Passage shown:
►

This is the "who", and for ACMEv2 we have proven ownership of these
identifying subjects, to the CA, through one of ACMEv2's challenges. This
inforamtion appears in two places: "Subject" and "Subject Alernative Name".
The latter is newer, and now required for modern browsers and TLS libraries to
verify certs.

In yellow are usage extensions. In a CSR, these take the form of _requested_
extensions. These denote capabilities the requester wants encoded into the
certificate. In other words, these are the activities the requester wants to
perform, with the identity and key information provided. For a certificate,
these are the activites _allowed_ to be performed. It's up to clients
interpreting certificates to enforce these.

Then, in pinkish-purple, is the signature. For a CSR, this is self-signed
by the owner. For the certificate, this is signed by the issuing CA, the
public key for which can be used to verify the certificate, but must be found
elsewhere.

Finally, in green, and only in the certificate, is extra information added by
the CA, such as the validity period of the certificate, identifying
information for the issuer's key, how to perform revocation lookups, and so
on.

◄

Dataset content:
►

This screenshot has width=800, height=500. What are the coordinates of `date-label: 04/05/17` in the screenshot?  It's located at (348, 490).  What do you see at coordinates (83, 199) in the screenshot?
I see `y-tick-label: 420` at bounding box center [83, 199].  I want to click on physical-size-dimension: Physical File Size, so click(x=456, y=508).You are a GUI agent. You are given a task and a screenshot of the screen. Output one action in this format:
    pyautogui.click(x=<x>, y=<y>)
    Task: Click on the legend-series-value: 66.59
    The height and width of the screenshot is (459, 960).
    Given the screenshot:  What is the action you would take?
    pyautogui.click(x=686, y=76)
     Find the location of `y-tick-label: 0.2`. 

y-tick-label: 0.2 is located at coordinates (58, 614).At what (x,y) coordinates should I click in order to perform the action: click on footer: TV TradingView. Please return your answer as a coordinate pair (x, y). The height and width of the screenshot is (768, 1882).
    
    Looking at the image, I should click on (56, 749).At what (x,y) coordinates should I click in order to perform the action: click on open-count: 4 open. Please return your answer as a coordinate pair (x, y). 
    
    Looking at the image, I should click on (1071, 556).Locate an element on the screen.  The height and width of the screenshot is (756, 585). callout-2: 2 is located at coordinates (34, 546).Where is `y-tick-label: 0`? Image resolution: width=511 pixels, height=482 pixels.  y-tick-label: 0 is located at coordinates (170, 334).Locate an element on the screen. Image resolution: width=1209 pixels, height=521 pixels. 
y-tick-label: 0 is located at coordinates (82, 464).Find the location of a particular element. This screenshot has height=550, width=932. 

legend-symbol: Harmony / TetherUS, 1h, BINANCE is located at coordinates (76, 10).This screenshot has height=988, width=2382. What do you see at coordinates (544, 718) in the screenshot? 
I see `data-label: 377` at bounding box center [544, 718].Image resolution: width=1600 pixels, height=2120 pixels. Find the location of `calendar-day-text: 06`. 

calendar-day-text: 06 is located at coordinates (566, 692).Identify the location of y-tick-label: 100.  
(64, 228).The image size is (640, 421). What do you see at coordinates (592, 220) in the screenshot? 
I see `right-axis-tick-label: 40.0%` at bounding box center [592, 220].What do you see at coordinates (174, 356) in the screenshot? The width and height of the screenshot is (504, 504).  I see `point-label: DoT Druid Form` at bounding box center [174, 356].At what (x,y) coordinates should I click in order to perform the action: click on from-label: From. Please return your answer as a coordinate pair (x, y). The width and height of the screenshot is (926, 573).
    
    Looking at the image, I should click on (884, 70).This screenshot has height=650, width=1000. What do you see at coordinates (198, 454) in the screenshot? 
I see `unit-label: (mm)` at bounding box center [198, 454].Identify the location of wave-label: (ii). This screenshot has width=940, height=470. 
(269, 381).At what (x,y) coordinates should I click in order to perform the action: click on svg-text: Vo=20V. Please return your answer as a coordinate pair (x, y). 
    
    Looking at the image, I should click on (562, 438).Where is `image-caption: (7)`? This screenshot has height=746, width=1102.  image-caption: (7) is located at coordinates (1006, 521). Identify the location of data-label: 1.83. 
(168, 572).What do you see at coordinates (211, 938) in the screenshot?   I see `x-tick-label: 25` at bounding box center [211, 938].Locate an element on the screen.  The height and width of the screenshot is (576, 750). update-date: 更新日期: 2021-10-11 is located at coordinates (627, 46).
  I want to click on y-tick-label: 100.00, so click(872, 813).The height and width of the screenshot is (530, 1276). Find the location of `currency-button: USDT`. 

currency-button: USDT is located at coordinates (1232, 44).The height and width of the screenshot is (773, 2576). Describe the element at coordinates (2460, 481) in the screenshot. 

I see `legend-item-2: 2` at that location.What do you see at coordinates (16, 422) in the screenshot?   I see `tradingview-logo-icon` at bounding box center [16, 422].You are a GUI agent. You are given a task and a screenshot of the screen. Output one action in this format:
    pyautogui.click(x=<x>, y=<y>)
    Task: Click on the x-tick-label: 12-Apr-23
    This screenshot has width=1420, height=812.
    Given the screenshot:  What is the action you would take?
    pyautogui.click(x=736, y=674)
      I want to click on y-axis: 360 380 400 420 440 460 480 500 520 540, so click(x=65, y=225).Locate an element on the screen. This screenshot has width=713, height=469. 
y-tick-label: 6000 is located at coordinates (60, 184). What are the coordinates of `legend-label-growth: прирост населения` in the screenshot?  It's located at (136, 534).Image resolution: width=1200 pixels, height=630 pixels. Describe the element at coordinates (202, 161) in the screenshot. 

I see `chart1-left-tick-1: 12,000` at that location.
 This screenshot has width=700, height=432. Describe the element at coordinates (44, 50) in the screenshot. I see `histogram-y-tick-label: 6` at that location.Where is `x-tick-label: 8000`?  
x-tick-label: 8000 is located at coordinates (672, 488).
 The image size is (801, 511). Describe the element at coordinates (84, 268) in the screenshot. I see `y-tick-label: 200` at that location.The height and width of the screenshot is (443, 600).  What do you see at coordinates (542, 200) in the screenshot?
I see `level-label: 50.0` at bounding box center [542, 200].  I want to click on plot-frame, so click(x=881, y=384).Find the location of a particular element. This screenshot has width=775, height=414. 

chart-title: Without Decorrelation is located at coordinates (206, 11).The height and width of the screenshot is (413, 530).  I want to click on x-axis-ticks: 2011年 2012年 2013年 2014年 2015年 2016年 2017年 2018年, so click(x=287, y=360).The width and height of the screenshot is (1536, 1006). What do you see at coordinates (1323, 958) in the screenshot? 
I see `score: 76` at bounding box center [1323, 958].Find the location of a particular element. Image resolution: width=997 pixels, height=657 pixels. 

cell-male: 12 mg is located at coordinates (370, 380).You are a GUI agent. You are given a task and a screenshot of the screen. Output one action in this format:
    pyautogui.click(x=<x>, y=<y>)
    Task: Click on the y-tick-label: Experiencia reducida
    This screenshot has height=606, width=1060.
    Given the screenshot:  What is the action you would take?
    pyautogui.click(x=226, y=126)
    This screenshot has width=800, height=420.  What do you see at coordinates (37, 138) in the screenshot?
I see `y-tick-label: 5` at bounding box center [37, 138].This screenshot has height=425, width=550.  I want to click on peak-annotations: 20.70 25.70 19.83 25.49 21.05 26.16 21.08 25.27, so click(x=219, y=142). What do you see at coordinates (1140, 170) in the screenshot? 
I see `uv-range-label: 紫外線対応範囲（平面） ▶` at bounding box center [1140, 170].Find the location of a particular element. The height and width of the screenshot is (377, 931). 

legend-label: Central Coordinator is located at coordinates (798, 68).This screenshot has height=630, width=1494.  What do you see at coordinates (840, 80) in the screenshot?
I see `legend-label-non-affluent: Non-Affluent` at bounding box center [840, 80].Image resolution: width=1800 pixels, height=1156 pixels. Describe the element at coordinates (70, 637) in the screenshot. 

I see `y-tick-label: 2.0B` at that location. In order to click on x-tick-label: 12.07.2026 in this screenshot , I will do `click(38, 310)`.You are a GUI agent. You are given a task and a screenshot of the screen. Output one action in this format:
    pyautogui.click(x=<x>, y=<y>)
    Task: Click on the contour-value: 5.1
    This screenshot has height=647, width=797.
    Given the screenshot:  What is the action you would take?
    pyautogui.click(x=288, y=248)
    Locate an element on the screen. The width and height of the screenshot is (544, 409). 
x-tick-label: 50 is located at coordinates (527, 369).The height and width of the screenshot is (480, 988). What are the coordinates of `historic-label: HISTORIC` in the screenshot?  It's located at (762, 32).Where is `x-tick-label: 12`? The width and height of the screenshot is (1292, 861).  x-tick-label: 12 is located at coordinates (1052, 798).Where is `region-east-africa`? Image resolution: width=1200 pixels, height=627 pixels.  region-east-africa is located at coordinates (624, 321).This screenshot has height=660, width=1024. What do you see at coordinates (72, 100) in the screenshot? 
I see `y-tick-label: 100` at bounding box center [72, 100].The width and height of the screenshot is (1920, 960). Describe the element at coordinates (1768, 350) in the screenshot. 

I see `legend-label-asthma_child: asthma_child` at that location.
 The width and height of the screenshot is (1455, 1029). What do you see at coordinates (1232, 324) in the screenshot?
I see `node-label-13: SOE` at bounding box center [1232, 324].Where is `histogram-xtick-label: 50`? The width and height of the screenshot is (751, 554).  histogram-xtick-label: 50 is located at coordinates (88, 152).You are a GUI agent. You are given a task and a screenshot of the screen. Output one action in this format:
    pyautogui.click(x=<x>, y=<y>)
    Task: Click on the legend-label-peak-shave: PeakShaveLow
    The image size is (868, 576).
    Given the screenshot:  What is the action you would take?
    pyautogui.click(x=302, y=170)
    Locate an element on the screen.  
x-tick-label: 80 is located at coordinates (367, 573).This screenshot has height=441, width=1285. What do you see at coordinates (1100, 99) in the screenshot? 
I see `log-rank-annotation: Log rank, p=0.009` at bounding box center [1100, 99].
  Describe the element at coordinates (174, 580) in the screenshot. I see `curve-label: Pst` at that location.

◄

Request:
Resume the passage describing the color-coded fields of a certificate signing request and a certificate, starting after its final sentence. The material above comes from a separate source and has no connection to the passage on certificates.

Reply to the task:
###### Copied/modified data from CSR to cert

So there's a lot more in a certificate than a request, but _some_ of the
request makes it into the certificate. Arrowed lines indicate some of that
transfer from CSR to cert.

The solid line indicates an essential cryptographic part. If the public key in
the certificate does not match the public key we used in the request, then the
certificate is completely useless, as the owner will not possess the correct
private key to do any cryptographic activities backed by the cert.

The dashed lines indicate identifying information. These are necessary in
order to use a certificate to identify the requester in the way they want.
However, there may be some deviations. For example, some CAs will add an extra
SAN entry for the `www.` prefix of a domain, even if one wasn't included in
the request. This is not the case for Let's Encrypt, however.

The dotted line indicates that the usage extensions and constraints that were
requested are, hopefully, reflected in the certificate, but additional
constraints, policy information, and other information may be added. This is
probably fine, but if the certificate gets unexpected capabilities, that might
pose a problem for the owner.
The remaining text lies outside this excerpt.